Lemma: If $G$ acts faithfully as a group of type $(0,1)$ on a set $\Omega$ then $G$ has precisely one non-regular orbit (i.e. an orbit on which $G$ acts non-regular).

Now from this follows:

If $G$ acts on a set $\Omega$ as a group of type $(0,2)$, there is an involutory map, $\alpha \mapsto \alpha^*$, of $\Omega$ onto itself, not fixing any point, such that $\alpha$ and $\alpha^*$ have equal stabilizers.

Proof: Let $\alpha \in \Omega$. Then $G_{\alpha}$ acts on $\Omega \setminus \{ \alpha\}$ as a group of type $(0,1)$. Thus there is precisely one orbit $\Delta \subseteq \Omega\setminus \{\alpha\}$ on which $G_{\alpha}$ acts non-regularly. If $\Delta$ has more than one point $G_{\alpha}$ acts on $\Delta$ as a Frobenius group and the elements of its kernel fix no point of $\Delta$ and hence none of $\Omega \setminus \{\alpha\}$. $\square$

I do not get the proof, there is no map given. I conjecture that we can get a map by selecting some $\alpha^* \in \Delta$ from the unique orbit on which $G_{\alpha}$ acts non-regular, but I fail to verify its properties. We have to verify two properties, i) that the points stabilizers of $\alpha$ and $\alpha^*$ are equal, and ii) that the map is involutory.

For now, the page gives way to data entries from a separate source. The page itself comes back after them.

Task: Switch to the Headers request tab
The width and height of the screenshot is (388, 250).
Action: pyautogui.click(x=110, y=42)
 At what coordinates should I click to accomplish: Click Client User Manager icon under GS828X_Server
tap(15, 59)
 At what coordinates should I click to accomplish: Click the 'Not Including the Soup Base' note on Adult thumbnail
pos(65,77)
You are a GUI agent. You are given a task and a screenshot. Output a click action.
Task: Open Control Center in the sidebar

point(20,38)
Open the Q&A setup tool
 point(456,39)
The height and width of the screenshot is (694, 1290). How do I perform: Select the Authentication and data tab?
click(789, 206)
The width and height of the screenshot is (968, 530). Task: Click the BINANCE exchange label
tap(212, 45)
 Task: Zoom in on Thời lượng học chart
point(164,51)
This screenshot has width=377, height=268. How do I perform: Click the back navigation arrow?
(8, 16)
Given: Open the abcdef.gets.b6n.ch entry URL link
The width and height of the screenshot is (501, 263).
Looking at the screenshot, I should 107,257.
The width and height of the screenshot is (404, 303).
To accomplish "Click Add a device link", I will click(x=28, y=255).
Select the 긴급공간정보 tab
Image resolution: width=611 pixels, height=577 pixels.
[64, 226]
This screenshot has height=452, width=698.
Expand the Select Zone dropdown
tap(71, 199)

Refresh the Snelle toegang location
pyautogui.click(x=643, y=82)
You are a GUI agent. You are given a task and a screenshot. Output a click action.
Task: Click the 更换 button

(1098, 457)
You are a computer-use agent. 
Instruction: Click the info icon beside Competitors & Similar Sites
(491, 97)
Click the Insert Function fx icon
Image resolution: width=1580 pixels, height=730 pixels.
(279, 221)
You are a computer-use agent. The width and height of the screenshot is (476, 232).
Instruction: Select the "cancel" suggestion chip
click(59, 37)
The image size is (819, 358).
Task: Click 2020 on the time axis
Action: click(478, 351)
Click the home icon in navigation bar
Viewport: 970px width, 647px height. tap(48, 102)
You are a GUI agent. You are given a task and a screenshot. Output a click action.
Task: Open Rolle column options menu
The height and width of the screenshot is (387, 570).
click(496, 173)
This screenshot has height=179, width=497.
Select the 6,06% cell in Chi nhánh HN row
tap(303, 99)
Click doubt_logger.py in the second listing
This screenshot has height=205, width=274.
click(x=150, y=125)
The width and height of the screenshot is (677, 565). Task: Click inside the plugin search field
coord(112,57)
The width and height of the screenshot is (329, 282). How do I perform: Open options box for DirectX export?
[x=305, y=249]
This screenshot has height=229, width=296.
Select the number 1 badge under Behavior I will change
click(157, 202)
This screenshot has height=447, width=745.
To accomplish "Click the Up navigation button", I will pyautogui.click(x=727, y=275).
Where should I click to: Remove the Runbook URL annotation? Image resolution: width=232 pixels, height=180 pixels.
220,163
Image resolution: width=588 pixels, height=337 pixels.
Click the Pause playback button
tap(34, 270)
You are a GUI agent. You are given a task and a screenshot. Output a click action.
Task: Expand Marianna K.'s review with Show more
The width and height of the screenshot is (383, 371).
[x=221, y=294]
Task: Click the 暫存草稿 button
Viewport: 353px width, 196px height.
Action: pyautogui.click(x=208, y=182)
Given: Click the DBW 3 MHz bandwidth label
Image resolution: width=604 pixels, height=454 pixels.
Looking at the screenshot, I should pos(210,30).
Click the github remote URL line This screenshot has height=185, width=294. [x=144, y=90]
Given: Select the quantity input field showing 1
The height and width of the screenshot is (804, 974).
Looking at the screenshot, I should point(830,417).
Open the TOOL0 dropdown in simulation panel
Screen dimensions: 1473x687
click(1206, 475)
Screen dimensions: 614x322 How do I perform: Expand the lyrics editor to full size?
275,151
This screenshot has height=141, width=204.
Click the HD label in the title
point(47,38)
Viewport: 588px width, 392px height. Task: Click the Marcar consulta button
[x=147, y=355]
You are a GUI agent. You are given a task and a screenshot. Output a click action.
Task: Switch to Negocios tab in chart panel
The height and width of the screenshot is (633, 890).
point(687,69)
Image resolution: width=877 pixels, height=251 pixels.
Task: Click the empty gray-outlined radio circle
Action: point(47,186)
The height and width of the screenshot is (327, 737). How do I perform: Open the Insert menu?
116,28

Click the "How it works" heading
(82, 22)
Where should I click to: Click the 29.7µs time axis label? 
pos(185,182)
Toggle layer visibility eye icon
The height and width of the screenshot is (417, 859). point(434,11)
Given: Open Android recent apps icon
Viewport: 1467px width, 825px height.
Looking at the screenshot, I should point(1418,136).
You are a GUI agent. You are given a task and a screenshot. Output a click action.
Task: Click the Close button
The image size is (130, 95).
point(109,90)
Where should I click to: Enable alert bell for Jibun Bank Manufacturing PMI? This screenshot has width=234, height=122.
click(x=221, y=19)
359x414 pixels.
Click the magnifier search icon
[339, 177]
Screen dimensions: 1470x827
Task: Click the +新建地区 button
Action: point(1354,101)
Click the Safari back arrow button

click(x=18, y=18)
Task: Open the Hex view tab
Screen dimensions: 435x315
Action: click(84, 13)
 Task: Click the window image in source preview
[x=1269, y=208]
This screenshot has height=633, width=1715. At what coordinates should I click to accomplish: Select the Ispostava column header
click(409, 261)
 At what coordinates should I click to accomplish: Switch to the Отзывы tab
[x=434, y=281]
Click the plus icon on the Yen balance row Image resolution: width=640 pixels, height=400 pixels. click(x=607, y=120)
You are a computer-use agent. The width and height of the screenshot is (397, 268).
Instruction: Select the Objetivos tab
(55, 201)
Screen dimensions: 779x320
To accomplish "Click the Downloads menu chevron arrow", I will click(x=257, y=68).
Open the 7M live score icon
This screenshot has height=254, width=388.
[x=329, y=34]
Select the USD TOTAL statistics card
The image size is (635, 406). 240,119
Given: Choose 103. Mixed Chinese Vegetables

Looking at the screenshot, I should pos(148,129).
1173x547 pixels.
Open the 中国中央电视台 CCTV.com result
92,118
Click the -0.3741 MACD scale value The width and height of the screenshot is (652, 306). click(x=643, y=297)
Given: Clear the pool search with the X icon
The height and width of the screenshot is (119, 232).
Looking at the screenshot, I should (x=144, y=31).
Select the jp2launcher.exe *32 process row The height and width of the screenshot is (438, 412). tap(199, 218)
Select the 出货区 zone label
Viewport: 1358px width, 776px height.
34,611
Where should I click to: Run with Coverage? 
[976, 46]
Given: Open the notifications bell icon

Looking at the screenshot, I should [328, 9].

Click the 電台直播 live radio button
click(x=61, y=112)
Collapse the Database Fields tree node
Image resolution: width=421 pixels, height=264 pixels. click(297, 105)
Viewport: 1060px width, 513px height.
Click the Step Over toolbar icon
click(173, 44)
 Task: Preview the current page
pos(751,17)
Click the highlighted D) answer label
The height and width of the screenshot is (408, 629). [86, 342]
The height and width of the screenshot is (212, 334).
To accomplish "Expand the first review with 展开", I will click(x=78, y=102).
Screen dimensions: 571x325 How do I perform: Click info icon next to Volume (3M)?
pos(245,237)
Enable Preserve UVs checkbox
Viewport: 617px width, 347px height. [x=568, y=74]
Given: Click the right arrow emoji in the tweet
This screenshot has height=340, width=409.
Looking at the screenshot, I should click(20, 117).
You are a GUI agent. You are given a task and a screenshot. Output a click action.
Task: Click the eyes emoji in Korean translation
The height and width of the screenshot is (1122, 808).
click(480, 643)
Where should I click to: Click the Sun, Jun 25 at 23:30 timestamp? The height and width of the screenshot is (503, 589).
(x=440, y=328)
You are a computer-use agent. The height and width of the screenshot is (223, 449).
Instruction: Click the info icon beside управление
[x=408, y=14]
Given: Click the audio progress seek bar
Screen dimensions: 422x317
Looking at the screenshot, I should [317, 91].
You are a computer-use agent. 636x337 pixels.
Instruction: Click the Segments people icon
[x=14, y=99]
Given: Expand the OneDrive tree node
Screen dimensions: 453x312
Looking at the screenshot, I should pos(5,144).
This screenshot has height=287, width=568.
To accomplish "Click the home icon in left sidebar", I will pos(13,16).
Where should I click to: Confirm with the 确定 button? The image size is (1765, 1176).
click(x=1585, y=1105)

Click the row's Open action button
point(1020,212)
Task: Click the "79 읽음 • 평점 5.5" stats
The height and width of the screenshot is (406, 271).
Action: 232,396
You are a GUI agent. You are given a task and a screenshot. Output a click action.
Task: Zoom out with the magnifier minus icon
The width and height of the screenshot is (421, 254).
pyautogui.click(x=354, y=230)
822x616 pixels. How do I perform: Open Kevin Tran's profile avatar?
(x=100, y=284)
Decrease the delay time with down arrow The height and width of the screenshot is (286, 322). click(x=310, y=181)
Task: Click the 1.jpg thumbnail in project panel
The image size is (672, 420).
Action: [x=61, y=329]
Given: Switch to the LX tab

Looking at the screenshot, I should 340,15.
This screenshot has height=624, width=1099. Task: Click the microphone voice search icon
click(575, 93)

For i) let $\alpha \in \Omega$ and let $\Delta$ be as in the proof, then we must have that for each $\beta \in \Delta$ $$ G_{\alpha} = G_{\beta}. $$ The facts I know:

1) as $G_{\alpha}$ acts non-regular on $\Delta$, we have $1 \ne (G_{\alpha})_{\beta} = G_{\alpha}\cap G_{\beta}$ for $\beta \in \Delta$,

2) as $G$ has type $(0,2)$ for each $g \in G_{\gamma}$ there must exists some $\delta$ with $g \in G_{\delta}$.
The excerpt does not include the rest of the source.